Members of the House of Commons’ Business Select Committee made an unannounced visit to the warehouse as part of a drive to ensure that good working practices are being upheld by CEO Mike Ashley and the rest of the company.
“We said that we would make an unannounced trip and monitor the progress,” Iain Wright, the head of the committee said, according to the Daily Telegraph. “I want to make sure that it’s not all smelling of fresh paint and we get a real impression of the company,” Wright who is Labour MP for Hartlepool in the north-east added.
MPs gave Sports Direct a one-hour warning before arriving, but during their visit, Labour MP Anna Turley was amazed to see a staff member try to hide a camera in a room where the Committee had been put to eat lunch and have a private meeting to discuss the findings of their visit.
Turley says that a woman came into the room under the pretense of bringing the MPs sandwiches, before crouching down and trying to hide a camera under a chair.
“I couldn’t believe it,” Turley told the Daily Telegraph. “I watched her put the device on the floor and when she left I said ‘bloody hell guys they are trying to record us’. It’s not James Bond, more Austin Powers.”
“It was a camera with a microphone that they had been filming us with the whole way round because they filmed every question we asked and every thing we did. They’d got the poor sandwich woman to come in and hide it,” Turley told City AM.

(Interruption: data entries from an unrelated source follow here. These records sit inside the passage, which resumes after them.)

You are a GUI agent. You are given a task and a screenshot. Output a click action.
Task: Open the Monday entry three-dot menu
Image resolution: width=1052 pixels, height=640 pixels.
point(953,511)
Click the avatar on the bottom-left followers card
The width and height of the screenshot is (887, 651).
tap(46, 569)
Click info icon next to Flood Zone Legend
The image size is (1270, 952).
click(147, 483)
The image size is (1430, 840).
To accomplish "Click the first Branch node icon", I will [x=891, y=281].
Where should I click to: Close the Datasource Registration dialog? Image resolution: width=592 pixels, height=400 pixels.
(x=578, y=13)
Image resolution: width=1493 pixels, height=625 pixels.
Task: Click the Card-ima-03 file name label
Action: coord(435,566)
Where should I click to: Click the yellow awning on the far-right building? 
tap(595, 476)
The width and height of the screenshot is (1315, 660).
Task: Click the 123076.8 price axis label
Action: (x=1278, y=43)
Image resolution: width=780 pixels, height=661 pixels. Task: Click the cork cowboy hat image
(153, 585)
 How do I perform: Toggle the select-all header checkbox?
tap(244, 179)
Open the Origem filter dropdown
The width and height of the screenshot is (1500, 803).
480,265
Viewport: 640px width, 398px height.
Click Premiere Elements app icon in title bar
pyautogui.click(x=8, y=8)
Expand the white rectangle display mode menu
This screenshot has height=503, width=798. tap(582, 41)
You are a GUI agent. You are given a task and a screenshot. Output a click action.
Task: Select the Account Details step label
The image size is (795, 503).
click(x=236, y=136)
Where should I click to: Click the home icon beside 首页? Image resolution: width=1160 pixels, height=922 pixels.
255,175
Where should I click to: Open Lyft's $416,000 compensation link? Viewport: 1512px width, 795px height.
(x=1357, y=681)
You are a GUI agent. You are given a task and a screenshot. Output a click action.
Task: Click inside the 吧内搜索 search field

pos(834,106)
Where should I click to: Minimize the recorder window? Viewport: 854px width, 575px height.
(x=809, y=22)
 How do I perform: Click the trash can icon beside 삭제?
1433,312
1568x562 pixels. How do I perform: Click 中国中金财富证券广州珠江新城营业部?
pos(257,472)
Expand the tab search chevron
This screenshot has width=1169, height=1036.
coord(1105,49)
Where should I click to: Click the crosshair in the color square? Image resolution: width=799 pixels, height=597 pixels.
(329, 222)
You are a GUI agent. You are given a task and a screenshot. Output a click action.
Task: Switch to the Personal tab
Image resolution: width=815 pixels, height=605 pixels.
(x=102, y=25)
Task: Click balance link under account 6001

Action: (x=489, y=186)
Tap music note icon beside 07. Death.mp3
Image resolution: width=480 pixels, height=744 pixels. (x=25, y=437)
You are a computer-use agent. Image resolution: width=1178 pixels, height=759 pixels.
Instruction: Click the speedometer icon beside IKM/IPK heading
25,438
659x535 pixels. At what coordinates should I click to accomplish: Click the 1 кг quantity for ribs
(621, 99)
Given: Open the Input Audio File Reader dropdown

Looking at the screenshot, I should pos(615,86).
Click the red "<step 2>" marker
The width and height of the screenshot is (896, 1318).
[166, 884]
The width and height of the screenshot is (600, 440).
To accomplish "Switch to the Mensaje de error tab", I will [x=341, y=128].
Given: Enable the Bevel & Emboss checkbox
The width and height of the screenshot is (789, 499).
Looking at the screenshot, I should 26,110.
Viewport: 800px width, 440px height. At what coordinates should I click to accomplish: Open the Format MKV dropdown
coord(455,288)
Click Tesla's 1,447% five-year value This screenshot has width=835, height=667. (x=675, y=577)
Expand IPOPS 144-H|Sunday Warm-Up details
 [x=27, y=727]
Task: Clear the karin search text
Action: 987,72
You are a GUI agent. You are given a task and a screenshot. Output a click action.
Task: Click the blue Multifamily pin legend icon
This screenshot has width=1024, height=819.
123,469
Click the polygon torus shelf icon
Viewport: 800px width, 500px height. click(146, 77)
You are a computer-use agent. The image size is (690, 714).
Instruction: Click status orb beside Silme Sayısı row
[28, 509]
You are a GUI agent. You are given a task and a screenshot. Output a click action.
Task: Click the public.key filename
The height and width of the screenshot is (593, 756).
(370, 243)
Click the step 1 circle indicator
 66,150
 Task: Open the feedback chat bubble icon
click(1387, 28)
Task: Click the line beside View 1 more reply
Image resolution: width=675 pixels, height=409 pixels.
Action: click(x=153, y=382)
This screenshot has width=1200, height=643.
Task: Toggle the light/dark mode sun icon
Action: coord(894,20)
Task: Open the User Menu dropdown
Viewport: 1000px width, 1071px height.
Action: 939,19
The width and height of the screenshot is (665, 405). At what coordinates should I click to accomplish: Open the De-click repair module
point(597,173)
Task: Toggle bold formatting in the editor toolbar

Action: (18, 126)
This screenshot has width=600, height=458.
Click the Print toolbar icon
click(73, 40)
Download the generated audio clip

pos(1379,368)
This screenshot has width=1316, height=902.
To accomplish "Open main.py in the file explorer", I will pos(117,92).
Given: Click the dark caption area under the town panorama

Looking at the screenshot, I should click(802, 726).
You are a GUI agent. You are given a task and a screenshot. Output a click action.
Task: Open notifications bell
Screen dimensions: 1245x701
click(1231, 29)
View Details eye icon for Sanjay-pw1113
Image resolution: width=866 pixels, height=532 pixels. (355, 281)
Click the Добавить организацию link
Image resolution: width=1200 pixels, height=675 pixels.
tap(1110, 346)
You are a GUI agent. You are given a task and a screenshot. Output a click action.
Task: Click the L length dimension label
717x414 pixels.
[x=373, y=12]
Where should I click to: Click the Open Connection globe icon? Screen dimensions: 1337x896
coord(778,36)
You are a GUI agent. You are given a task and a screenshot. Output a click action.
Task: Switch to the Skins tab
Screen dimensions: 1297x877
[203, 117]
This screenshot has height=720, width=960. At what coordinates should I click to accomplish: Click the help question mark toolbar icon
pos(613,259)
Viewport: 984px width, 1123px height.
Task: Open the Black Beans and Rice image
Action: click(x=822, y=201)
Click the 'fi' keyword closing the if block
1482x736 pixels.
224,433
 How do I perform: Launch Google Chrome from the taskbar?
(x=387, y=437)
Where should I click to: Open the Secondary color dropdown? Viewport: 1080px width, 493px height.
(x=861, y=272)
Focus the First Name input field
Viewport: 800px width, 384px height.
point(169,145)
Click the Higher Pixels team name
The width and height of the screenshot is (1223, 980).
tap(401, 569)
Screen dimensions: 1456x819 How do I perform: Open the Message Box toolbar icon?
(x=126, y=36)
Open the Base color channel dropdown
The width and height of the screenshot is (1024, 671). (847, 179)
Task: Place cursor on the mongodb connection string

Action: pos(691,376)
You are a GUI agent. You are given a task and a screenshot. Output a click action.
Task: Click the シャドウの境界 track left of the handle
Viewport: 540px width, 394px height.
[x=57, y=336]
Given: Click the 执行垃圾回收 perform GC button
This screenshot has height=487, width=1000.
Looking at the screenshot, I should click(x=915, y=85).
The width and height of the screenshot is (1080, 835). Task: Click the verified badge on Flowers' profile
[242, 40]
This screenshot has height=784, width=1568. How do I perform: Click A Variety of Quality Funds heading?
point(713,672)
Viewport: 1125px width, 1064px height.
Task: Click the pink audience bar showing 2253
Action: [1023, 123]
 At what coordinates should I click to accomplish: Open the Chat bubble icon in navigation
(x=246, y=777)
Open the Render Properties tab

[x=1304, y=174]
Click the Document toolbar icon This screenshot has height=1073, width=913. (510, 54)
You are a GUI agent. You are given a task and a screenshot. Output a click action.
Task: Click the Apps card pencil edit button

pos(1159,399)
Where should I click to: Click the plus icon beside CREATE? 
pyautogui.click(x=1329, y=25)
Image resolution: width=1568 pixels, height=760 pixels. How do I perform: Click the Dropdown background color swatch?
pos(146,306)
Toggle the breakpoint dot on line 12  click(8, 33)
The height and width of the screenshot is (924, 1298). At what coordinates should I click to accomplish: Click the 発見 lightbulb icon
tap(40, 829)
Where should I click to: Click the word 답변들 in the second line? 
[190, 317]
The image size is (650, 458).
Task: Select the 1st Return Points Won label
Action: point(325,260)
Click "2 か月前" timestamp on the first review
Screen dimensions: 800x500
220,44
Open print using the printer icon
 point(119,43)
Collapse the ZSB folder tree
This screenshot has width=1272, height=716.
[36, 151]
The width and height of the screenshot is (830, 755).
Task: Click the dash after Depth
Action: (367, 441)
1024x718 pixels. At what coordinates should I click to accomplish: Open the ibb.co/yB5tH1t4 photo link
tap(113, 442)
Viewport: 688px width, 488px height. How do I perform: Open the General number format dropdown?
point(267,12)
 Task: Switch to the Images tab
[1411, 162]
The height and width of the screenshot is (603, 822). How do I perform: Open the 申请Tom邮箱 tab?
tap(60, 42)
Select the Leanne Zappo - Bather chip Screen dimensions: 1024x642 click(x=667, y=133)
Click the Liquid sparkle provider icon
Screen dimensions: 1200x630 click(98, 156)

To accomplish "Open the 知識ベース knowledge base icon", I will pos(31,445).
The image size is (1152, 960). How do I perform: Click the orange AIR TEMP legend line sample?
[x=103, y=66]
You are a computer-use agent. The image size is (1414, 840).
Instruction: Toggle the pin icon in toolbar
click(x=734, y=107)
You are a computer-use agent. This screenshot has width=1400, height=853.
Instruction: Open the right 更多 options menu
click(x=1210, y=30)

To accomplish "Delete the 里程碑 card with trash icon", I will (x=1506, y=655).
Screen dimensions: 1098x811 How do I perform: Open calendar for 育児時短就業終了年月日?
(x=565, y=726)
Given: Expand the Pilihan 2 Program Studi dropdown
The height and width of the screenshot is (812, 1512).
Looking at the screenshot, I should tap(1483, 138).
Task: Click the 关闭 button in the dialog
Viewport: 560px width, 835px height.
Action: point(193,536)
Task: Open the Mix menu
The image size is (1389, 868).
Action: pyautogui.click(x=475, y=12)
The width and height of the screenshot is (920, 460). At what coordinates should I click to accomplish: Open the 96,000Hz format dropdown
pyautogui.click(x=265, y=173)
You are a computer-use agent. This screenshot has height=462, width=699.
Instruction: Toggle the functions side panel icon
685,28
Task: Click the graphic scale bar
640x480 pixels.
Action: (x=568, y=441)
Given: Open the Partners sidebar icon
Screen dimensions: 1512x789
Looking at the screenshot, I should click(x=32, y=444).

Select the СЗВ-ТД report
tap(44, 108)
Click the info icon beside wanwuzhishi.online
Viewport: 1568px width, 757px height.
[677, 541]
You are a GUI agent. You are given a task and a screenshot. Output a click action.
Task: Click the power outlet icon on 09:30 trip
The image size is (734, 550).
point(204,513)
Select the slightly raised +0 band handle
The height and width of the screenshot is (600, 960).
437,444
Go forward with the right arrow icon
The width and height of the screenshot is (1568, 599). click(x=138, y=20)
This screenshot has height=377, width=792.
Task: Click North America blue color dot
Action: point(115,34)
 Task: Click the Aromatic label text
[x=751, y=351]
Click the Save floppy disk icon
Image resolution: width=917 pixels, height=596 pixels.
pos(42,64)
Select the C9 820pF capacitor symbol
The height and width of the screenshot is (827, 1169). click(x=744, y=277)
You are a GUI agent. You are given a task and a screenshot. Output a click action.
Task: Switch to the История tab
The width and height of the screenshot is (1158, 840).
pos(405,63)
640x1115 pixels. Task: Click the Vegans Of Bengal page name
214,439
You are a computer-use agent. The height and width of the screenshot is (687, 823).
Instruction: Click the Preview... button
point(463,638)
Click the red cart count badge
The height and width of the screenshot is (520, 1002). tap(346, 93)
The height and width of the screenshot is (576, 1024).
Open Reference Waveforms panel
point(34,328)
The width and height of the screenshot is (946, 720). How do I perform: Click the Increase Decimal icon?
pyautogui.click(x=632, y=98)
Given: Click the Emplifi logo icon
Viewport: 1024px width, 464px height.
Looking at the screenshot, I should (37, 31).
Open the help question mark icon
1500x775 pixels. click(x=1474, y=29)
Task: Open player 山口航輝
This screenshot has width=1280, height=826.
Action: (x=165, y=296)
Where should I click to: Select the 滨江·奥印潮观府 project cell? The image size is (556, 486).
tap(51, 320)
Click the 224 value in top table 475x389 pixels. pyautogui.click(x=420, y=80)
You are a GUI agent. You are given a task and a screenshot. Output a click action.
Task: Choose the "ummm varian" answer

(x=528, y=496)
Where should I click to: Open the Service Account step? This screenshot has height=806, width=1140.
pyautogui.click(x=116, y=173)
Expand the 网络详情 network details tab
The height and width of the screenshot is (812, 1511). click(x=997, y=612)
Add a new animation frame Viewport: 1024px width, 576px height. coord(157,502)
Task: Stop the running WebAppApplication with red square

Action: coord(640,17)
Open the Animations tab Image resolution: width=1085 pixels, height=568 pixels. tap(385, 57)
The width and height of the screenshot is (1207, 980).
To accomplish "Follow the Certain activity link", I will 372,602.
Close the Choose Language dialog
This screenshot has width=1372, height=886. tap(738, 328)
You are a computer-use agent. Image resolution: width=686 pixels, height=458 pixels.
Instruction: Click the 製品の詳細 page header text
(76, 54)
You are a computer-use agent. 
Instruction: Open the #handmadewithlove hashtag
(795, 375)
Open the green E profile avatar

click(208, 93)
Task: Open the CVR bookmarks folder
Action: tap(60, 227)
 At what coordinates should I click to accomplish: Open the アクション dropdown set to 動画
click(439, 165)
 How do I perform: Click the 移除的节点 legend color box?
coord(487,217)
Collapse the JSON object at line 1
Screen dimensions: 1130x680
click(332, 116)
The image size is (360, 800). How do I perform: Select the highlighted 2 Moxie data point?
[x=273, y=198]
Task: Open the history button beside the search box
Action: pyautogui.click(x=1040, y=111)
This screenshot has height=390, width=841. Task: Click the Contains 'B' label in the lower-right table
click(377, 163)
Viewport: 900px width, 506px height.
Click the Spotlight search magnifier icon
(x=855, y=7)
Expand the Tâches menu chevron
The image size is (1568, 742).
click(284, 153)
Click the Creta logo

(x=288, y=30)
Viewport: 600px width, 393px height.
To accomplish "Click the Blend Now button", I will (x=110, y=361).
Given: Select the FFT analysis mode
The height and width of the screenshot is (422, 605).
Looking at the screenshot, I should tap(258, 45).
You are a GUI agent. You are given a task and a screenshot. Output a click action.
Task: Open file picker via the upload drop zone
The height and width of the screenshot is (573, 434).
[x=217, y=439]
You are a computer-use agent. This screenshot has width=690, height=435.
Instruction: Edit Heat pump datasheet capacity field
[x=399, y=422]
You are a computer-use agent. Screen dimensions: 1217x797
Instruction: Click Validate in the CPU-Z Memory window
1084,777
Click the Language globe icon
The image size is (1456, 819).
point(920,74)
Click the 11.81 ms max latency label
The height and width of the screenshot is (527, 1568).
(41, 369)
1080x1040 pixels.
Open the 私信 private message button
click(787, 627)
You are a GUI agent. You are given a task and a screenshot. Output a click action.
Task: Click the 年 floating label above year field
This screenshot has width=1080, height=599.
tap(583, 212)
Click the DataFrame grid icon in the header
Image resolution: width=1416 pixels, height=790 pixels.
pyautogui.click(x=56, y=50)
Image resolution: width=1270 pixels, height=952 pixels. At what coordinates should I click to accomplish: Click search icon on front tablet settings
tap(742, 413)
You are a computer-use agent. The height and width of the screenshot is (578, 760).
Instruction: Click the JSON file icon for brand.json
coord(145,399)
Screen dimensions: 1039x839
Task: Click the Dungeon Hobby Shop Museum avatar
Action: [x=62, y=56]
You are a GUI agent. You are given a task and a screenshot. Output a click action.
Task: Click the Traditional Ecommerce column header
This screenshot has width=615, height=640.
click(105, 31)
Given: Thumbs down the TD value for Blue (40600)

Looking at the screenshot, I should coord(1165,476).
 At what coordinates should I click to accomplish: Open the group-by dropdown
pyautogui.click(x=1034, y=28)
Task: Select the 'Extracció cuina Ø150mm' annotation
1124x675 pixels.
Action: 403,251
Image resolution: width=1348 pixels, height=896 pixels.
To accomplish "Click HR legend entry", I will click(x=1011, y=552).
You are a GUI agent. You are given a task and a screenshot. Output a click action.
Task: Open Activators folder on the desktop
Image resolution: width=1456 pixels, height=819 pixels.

“I saw her trying to arrange it to get the best angle so that they could video us up at the board table and listen to what we were saying,” she added.
After the MPs raised the camera with Sports Direct, the company made a series of bizarre denials. “I was put on the phone to him [Mike Ashley] and he said ‘you must have planted it there’,” Wright told the Telegraph. “Then the PR said that it must have been there before from a previous meeting. But that is all nonsense and I said as much. the MP added.
Sports Direct did not immediately respond to a request for comment from Business Insider.
Allegations of harassment, abuse and illegal working practices in the Derbyshire warehouse have formed a central part of the criticism levelled against the company since a Guardian exposé caused widespread outrage last year when workers described working there as a “gulag.”
Since then UK politicians have called for major reforms to working practices and corporate governance at Sports Direct, after a damning report compared working conditions at the retailer’s warehouses to “a Victorian workhouse.”
The company has since promised to address those issues, and majority shareholder Ashley has taken over as the company’s CEO, replacing long serving boss Dave Forsey suddenly resigned in September. Earlier in that month, Ashley hosted a media open day at Shirebrook in an attempt to clarify working practices at the warehouse.